Determine high churn and commit count files, and investigate if they can be refactored to improve the development
We recently installed various guidelines for code reuse and such, and applied this in a few places. Instead of randomly applying these techniques to existing files, I want to take a more analytical approach.
GitLab is a large application, and while a lot of files will change over time, like most applications there will be a core set of files that changes (much) more often than the others. We measure changes in two ways:
- The number of commits per files
- The number of changed lines, known as "churn"
Any changes made to these files are likely to have a big impact, as they affect a lot of developers (we assume not all changes are made by the same people). This means that any refactoring improvements made can positively impact developers, possibly even reducing the amount of time necessary to work on these files.
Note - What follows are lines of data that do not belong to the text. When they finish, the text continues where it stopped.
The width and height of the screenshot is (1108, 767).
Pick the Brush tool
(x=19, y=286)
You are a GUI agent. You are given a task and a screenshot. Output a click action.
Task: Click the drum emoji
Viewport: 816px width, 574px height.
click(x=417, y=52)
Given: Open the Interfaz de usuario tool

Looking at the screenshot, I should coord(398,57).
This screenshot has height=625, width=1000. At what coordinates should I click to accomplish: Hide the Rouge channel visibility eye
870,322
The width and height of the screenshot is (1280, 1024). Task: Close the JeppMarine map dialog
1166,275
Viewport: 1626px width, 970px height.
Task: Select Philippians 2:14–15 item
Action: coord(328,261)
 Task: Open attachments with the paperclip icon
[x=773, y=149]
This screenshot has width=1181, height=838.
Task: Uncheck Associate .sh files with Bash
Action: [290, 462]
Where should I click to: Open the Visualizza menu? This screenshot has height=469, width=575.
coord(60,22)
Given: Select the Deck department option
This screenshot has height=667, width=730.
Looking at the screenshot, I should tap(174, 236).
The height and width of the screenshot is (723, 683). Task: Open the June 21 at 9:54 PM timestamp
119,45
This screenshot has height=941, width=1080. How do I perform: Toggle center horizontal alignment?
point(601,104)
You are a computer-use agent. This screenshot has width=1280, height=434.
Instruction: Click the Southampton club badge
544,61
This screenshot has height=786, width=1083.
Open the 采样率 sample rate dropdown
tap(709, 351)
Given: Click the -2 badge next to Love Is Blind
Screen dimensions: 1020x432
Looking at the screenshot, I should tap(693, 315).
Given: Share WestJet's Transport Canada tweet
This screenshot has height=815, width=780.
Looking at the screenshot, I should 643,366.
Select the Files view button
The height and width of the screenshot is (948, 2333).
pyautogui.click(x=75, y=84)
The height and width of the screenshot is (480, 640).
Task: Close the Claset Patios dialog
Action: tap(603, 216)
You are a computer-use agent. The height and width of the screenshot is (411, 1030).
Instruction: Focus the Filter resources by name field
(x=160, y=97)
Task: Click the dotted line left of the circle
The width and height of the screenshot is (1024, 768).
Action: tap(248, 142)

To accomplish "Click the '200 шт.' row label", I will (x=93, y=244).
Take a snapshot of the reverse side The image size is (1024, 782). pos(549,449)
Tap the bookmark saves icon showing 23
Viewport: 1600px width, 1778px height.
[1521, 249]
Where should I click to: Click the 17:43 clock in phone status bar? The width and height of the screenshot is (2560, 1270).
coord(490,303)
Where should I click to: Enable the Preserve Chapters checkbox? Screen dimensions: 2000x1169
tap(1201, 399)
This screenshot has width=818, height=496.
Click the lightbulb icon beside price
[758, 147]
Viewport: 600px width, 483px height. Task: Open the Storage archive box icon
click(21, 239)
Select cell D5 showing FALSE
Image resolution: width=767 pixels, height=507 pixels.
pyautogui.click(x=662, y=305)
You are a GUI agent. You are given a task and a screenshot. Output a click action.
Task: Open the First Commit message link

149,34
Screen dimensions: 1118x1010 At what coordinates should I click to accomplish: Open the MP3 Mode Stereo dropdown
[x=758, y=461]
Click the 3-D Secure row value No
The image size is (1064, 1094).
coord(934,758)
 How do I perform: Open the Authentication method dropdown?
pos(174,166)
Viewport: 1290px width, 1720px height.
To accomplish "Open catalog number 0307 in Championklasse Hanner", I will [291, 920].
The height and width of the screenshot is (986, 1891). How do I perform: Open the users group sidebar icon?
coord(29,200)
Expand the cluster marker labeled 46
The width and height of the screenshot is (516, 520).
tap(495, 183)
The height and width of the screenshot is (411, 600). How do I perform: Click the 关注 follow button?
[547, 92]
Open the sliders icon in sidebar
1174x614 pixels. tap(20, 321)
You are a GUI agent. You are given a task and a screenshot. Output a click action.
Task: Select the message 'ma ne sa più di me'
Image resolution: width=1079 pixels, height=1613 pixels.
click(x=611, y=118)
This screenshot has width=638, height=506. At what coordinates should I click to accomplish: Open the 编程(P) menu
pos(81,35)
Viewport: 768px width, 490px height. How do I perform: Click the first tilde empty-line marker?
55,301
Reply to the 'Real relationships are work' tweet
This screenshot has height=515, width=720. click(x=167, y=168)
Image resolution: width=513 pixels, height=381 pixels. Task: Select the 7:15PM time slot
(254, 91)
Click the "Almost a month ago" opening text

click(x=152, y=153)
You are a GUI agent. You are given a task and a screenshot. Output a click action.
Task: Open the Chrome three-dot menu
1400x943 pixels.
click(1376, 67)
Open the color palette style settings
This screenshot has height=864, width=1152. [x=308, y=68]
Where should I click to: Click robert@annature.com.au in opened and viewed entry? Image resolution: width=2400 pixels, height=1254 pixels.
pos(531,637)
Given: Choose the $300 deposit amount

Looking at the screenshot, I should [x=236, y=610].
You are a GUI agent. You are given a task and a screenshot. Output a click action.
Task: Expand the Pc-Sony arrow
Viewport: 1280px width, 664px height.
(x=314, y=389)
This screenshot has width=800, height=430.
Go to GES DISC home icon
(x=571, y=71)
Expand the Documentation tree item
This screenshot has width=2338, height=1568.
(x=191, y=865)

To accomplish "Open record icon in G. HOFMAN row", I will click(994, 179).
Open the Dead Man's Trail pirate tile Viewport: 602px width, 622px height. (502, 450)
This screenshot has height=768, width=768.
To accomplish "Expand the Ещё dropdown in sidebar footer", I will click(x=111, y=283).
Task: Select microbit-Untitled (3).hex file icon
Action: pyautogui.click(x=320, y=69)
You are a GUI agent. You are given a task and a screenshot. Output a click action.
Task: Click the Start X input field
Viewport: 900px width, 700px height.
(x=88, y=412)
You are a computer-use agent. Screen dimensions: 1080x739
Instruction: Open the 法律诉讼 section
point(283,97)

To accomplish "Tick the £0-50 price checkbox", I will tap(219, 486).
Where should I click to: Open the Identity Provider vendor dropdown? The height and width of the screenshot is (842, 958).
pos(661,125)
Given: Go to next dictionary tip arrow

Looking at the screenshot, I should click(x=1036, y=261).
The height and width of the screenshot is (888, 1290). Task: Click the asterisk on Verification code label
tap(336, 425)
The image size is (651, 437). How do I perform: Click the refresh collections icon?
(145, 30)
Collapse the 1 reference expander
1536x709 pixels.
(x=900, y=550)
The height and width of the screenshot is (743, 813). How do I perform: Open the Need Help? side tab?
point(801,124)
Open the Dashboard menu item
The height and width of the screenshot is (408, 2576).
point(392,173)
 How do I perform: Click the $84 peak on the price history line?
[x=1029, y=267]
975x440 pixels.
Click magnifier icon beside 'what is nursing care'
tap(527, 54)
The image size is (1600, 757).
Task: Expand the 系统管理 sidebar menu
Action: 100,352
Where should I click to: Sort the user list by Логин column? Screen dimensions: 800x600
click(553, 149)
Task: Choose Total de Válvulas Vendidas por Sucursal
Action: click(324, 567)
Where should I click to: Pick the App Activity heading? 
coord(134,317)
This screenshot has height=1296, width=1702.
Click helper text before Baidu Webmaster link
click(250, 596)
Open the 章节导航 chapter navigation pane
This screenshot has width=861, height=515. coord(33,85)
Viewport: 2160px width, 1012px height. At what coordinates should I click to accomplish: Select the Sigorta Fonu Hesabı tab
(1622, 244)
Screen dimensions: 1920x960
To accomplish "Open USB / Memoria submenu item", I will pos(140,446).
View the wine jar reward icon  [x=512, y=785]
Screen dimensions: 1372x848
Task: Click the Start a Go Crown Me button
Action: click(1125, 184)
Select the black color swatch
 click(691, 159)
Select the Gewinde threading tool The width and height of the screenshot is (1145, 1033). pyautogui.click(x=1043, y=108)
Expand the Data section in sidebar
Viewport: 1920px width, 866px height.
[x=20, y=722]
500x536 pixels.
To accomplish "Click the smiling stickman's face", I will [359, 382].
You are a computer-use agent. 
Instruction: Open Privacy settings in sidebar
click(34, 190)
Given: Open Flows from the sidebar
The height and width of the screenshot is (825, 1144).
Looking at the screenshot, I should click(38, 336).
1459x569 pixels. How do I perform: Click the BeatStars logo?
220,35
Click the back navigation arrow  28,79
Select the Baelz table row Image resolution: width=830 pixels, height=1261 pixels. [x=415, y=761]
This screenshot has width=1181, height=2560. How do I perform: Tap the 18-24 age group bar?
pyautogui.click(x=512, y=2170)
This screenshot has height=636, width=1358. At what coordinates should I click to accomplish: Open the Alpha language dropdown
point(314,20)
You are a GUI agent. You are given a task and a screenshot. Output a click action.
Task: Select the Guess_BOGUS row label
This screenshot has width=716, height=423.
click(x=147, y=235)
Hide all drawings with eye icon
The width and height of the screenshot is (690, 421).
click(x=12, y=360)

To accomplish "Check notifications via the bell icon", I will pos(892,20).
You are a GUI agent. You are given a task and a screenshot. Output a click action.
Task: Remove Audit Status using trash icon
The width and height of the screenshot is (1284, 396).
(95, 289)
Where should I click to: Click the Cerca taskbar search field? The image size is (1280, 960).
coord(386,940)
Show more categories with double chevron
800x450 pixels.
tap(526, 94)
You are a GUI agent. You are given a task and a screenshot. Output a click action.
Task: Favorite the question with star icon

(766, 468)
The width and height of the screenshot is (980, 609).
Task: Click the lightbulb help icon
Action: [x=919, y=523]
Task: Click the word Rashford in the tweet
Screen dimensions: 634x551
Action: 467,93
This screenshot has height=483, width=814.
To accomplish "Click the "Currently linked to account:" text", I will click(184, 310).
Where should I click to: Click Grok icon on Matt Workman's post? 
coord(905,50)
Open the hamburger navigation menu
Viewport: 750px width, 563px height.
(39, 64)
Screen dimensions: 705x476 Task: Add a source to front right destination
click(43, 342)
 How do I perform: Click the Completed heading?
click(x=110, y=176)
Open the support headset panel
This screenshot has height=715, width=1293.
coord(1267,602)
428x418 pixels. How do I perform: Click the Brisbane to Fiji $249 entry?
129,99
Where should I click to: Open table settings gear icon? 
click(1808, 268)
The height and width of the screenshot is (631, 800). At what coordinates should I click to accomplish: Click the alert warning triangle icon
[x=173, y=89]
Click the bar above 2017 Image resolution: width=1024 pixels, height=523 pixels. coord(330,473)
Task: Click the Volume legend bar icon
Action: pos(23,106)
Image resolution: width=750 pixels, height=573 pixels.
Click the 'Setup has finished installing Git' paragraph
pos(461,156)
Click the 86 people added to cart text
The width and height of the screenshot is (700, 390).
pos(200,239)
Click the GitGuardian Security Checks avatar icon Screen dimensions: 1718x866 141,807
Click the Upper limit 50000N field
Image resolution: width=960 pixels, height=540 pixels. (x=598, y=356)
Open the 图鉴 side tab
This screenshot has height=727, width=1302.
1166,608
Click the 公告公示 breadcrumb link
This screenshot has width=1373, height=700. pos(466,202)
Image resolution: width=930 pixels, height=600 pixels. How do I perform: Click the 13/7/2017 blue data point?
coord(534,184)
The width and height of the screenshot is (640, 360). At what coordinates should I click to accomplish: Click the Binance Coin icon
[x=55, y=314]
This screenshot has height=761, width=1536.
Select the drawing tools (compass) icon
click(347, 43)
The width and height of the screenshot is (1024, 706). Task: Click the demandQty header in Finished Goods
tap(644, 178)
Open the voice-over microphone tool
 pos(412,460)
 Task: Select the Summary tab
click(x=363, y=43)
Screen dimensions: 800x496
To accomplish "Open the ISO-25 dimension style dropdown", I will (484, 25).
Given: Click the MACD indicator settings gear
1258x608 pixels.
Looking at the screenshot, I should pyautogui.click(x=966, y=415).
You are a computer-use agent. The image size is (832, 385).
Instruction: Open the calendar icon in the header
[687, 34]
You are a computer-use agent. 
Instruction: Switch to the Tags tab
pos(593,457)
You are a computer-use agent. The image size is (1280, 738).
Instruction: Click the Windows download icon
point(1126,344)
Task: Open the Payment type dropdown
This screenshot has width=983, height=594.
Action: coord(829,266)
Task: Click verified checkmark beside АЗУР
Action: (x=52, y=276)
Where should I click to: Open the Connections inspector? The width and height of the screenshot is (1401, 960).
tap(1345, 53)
The goal would be to identify high churn files, and try to figure out what specific regions of those files change a lot. For example, I expect that of many of these files usually only small areas change (e.g. a method is added), whereas total rewrites will be very rare. With these files identified we should then be able to determine the "frustration" involved in making changes.
For example, if the exact same method changes a lot of times, it is usually an indication of a method that does way too much. For very young startups this could also happen when business requirements radically change, but GitLab is long past that point. If we find such code, we can figure out how to perhaps split that up, spreading churn around more, possibly even reducing it.
The first step in this entire process is to get some data on which files change often, how many lines we add versus remove, etc. With that data in mind I also want to see if we can correlate changes in these files to bugs. This could be done by retrieving all MRs that changed a particular file, then see if there are any associated bug issues. The more bugs per file, the more important it becomes to investigate refactoring it.